Farm shows aim to grow viewership
Until now, food-related shows largely focused on introducing nice places to eat or star chefs cooking up simple dishes.
Under the latest format, however, celebrities plant seeds in their sections of a field, whether it is as big as a soccer pitch or the size of a hand. The show features celebrities contributing their time and effort to plow a field, plant seeds and take care of them to see a fruitful outcome.
The genre is best represented by star producer Na Young-seok’s popular reality show “Three Meals a Day,” which began its second season last month with regulars Lee Seo-jin and Ok Taec-yeon from boy group 2PM. Middle-aged actor Kim Kwang-kyu is the new member of the team.
During the first episode May 15, Lee, Ok and Kim planted potatoes in the corner of a 3,305-square-meter (0.8-acre) field in Jeongseon, Gangwon.
Previously, they planted corn, tomatoes, sweet potatoes and so on.
“From the moment I was planning the first season of this program, I wanted to show the audience the four seasons of a year, very slowly,” said producer Na last month. “For example, I wanted to show them how a seed that we plant in the spring bears fruits in later seasons.”
This is why the second season of the weekly program is scheduled to air for four months, about twice as long as previous seasons.
Another program that falls into this category is the newest season of the KBS2 reality show “The Human Condition,” which launched late last month with a new subtitle: “City Farmer.”
The program shows star chefs Choi Hyun-seok and Jung Chang-wook cultivating a small plot on a rooftop in Seoul.
“Our previous seasons focused on subtracting things from human lives,” said producer Won Seung-yeon.
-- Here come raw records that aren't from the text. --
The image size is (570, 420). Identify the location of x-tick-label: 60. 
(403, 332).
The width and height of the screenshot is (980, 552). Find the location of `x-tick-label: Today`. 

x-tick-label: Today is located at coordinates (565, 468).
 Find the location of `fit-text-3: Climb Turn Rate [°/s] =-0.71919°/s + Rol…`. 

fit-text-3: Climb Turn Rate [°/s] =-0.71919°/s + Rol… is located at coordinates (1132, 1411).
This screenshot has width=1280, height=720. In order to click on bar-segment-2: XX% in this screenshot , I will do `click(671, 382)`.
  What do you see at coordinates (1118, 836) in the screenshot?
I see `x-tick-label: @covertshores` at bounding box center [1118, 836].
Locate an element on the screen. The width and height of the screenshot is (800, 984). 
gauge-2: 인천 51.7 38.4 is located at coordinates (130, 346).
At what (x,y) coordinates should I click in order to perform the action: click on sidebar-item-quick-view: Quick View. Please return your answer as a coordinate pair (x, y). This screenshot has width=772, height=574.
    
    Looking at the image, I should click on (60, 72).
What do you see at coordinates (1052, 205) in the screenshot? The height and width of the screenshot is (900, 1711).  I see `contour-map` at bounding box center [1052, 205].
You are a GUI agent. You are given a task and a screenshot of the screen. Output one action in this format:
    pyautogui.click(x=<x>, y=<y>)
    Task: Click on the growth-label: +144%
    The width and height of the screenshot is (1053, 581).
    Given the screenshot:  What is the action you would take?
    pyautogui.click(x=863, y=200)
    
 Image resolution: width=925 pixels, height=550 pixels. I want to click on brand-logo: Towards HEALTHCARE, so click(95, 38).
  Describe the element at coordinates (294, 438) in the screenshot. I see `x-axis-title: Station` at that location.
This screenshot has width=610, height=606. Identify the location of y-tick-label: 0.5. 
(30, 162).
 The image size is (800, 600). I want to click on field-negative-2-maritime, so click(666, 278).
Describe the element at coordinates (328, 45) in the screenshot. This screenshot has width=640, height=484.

Last season’s main theme was losing benefits that come from civilization, and in one episode, celebrities had to endure a day without cell phones.
“However, the third season is about adding,” said Won. “As the cast jumped into the world of farming, they came to realize things they had not noticed, and they are adjusting to it.”
Even if it is not a shooting day, the show’s six cast members take turns visiting the rooftop farm to take care of the plants. It’s fun watching these farming novices stumble their way through so the crops won’t die.
It remains to be seen whether these so-called farming variety shows will catch on with their relatively slow pace.
Na admits the risk of making the show “tedious,” but he also made sure to “make a program that would surely appeal to those who have liked my previous shows.”